# Document passage
- - - - -
NLP Engineer : development of an embodied conversational agent

Contract type : Fixed-term contract

Level of qualifications required : Graduate degree or equivalent

Fonction : Temporary scientific engineer

Context

This position is part of the "Son-of-Sara" project (continuation of the "Sara" project from Articulab, member of the ALMAnaCH project-group at Inria Paris - see here for more details: <https://articulab.hcii.cs.cmu.edu/projects/sara/>), which aims to develop a new kind of LLM-based embodied conversational agent (embodied chatbot), comprising Natural Language Processing (NLP) modules that understand and create language, and a Unity virtual agent module that adds nonverbal behaviors of the face and body to the language, leading to an embodied chatbot capable of interacting in a natural way with a human user. In the context of our project, this means using machine learning models to process, analyze and generate multimodal information (text, audio and video body behaviors) in real time that is then realized by the human body animation. The system will be equipped with a microphone and a camera used to perceive the user (voice, gestures, facial expressions, etc.), it will process and analyze these data to extract precise information, and then generate a vocally, verbally and visually adapted response via its agent (voice, gestures, facial expressions, etc.).

Assignment

Within this project, the engineer will focus on the development of the agent's Turn-taking capacities : A fundamental component of a dialogue system is the ability to speak, and to let the interlocutor speak, at the right moments. This ability is called turn-taking. Indeed, the realistic nature of dialogue depends on the fluidity of turn transitions between interlocutors, and therefore on the system's turn-taking performance. The engineer's mission is to integrate a turn-taking module into the current system, based on a predictive deep learning model which, from textual or audio data, predicts when will the user end his turn and stop speaking (and therefore, when the agent can start speaking).
- - - - -
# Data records
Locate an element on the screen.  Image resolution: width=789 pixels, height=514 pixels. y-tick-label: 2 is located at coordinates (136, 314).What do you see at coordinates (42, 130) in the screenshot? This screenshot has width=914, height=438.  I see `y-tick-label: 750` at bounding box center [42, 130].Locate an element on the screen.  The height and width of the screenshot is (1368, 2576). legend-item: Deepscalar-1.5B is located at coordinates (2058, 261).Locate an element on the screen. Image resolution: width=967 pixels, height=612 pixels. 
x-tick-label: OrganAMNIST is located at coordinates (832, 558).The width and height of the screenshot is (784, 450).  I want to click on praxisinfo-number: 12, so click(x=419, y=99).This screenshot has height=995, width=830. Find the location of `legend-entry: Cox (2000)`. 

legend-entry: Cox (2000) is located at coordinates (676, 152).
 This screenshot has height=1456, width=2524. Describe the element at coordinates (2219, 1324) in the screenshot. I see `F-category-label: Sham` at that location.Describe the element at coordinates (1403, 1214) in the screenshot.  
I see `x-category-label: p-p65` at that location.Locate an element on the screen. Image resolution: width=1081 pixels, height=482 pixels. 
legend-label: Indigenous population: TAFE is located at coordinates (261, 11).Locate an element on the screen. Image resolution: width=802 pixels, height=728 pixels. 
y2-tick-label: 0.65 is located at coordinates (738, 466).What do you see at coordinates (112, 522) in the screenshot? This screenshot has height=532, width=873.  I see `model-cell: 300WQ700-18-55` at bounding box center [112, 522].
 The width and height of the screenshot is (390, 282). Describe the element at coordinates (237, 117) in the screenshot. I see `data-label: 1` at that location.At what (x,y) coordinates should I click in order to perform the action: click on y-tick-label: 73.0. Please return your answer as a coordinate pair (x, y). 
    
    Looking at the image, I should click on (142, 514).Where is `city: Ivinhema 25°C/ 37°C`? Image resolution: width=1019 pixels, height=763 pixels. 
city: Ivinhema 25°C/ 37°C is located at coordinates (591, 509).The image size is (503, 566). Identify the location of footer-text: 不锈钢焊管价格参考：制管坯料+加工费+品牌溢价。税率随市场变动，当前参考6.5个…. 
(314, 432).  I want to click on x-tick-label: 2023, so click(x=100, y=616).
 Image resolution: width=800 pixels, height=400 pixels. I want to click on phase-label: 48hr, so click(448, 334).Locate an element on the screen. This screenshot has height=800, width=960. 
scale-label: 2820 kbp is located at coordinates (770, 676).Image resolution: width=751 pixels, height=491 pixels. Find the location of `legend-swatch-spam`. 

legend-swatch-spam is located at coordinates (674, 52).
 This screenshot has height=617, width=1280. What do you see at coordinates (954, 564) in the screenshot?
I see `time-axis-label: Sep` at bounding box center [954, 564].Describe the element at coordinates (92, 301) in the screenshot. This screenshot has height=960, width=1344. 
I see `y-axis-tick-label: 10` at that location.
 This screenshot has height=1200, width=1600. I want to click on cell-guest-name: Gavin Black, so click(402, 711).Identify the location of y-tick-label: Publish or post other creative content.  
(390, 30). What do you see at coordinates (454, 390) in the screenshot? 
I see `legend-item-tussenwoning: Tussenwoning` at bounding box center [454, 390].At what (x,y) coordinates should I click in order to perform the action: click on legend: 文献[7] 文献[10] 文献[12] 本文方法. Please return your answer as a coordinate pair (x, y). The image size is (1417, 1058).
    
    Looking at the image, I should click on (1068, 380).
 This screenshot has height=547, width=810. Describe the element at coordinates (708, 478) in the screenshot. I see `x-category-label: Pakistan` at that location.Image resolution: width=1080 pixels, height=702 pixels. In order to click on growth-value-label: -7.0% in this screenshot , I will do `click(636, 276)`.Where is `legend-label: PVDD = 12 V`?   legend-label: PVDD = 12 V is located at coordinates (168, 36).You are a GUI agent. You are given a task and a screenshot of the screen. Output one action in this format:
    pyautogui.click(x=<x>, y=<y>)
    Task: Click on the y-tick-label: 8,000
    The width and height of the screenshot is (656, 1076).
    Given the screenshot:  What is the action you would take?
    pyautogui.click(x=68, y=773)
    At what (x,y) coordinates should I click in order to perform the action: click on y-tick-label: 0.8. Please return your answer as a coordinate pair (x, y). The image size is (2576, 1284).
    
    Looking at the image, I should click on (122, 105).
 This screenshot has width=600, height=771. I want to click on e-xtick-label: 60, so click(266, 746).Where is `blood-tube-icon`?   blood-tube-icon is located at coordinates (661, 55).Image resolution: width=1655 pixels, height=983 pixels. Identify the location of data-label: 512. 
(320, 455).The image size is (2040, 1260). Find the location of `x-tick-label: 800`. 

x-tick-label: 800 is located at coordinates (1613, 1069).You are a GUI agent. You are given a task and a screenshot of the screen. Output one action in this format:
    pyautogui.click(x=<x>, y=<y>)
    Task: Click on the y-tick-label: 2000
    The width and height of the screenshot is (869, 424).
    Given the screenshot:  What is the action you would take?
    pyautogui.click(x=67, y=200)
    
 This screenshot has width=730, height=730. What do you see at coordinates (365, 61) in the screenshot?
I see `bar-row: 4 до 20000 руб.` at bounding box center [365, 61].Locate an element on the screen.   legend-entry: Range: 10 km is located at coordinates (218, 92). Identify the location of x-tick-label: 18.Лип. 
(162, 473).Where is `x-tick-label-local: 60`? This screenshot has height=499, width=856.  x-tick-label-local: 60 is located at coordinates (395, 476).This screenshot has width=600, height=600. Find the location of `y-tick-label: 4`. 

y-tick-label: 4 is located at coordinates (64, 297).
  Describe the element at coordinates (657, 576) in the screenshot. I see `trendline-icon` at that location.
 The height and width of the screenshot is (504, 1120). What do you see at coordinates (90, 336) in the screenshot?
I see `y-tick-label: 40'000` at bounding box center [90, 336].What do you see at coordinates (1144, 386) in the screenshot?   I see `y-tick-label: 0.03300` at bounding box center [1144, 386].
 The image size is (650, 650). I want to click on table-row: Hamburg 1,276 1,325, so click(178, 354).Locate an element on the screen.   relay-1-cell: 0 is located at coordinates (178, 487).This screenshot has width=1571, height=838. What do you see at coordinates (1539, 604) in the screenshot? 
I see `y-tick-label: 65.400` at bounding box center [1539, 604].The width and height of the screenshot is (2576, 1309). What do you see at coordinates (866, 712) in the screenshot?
- - - - -
# Directions
1. Answer these questions about the job posting:
(a) What type of contract does the position offer?
(b) What is the name of the project that the position belongs to?
(c) Which two devices will the system use to perceive the user?
2. Repeat word for word everything in the job posting from "Within this project, the" down to "can start speaking).".
3. Write the next part of the job posting, continuing from its final sentence.

# Exercise answers
1.
(a) A fixed-term contract.
(b) The "Son-of-Sara" project.
(c) A microphone and a camera.

2.
Within this project, the engineer will focus on the development of the agent's Turn-taking capacities : A fundamental component of a dialogue system is the ability to speak, and to let the interlocutor speak, at the right moments. This ability is called turn-taking. Indeed, the realistic nature of dialogue depends on the fluidity of turn transitions between interlocutors, and therefore on the system's turn-taking performance. The engineer's mission is to integrate a turn-taking module into the current system, based on a predictive deep learning model which, from textual or audio data, predicts when will the user end his turn and stop speaking (and therefore, when the agent can start speaking).

3.
Main activities

  • Bibliographic research on the state of the art.
  • Development of the module.
  • Integration of the module in the current system (with the help of Marius).

Skills

  • Python, deep learning and NLP libraries (Hugging Face, Transformers, scikit-learn, etc).
  • Experience with training and evaluating deep learning and NLP models.
  • Experience with the dialogue domain (oral interactions, audio data).
  • Language : Fluent English speakers with a French level of at least B1, or fluent French speakers with an English level of at least B1 are both invited to apply

(This list of skills is provided as a guide only. We encourage you to apply, even if you have only most of them).

Benefits package

  • Subsidized meals
  • Partial reimbursement of public transport costs
  • Leave: 7 weeks of annual leave + 10 extra days off due to RTT (statutory reduction in working hours) + possibility of exceptional leave (sick children, moving home, etc.)
  • Possibility of teleworking and flexible organization of working hours
  • Professional equipment available (videoconferencing, loan of computer equipment, etc.)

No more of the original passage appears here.